Exploring Human Nature

Exploring Human Nature
Author :
Publisher :
Total Pages : 0
Release :
ISBN-10 : 9088905592
ISBN-13 : 9789088905599
Rating : 4/5 (92 Downloads)

This work presents a reflexive mixed methods study of young adults' experiences of solo time in the wilderness and the impact on these individuals' attitudes and values in the face of global change.

The Laws of Human Nature

The Laws of Human Nature
Author :
Publisher : Robert Greene
Total Pages : 73
Release :
ISBN-10 :
ISBN-13 :
Rating : 4/5 ( Downloads)

SUMMARY: This book is If you’ve ever wondered about human behavior, wonder no more. In The Laws of Human Nature, Greene takes a look at 18 laws that reveal who we are and why we do the things we do. Humans are complex beings, but Greene uses these laws to strip human nature down to its bare bones. Every law that he presents is supported by a real-life historical account, with an insightful twist to drive the point home. As you read the book, don’t be surprised if you get the feeling that everyone you know, including yourself, is described in the book! DISCLAIMER: This is an UNOFFICIAL summary and not the original book.

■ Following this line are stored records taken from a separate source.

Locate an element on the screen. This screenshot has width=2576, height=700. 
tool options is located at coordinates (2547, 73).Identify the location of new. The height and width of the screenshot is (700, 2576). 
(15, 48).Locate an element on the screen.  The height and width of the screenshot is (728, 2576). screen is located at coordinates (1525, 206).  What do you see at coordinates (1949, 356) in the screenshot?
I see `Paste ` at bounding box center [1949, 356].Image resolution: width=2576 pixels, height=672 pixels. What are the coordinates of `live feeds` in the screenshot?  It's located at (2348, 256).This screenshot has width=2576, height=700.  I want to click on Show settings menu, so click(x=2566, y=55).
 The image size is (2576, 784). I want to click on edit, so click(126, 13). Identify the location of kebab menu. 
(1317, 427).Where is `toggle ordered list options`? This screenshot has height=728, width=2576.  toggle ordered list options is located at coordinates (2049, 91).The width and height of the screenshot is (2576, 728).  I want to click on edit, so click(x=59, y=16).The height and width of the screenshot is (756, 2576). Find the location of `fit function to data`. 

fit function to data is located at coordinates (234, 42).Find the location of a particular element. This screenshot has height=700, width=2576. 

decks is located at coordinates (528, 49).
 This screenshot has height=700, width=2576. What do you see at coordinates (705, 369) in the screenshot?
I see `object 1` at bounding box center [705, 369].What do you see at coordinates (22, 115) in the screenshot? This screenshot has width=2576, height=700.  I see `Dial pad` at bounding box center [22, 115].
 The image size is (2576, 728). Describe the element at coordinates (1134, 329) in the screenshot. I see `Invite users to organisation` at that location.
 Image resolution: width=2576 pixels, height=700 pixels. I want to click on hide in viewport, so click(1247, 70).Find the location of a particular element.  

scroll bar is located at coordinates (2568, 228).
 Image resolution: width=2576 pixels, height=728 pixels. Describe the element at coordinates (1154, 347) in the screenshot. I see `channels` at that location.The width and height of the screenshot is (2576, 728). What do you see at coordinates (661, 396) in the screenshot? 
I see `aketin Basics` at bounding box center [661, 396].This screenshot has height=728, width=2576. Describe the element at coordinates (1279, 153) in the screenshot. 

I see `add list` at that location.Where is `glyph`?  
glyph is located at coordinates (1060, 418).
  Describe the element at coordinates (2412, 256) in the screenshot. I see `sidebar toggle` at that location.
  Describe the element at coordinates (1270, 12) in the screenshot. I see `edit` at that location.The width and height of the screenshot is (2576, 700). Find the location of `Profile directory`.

It is designed to record all the key points of the original book.

Genome

Genome
Author :
Publisher : Harper Collins
Total Pages : 370
Release :
ISBN-10 : 9780062253460
ISBN-13 : 0062253468
Rating : 4/5 (60 Downloads)

“Ridley leaps from chromosome to chromosome in a handy summation of our ever increasing understanding of the roles that genes play in disease, behavior, sexual differences, and even intelligence. . . . . He addresses not only the ethical quandaries faced by contemporary scientists but the reductionist danger in equating inheritability with inevitability.” — The New Yorker The genome's been mapped. But what does it mean? Matt Ridley’s Genome is the book that explains it all: what it is, how it works, and what it portends for the future Arguably the most significant scientific discovery of the new century, the mapping of the twenty-three pairs of chromosomes that make up the human genome raises almost as many questions as it answers. Questions that will profoundly impact the way we think about disease, about longevity, and about free will. Questions that will affect the rest of your life. Genome offers extraordinary insight into the ramifications of this incredible breakthrough. By picking one newly discovered gene from each pair of chromosomes and telling its story, Matt Ridley recounts the history of our species and its ancestors from the dawn of life to the brink of future medicine. From Huntington's disease to cancer, from the applications of gene therapy to the horrors of eugenics, Ridley probes the scientific, philosophical, and moral issues arising as a result of the mapping of the genome. It will help you understand what this scientific milestone means for you, for your children, and for humankind.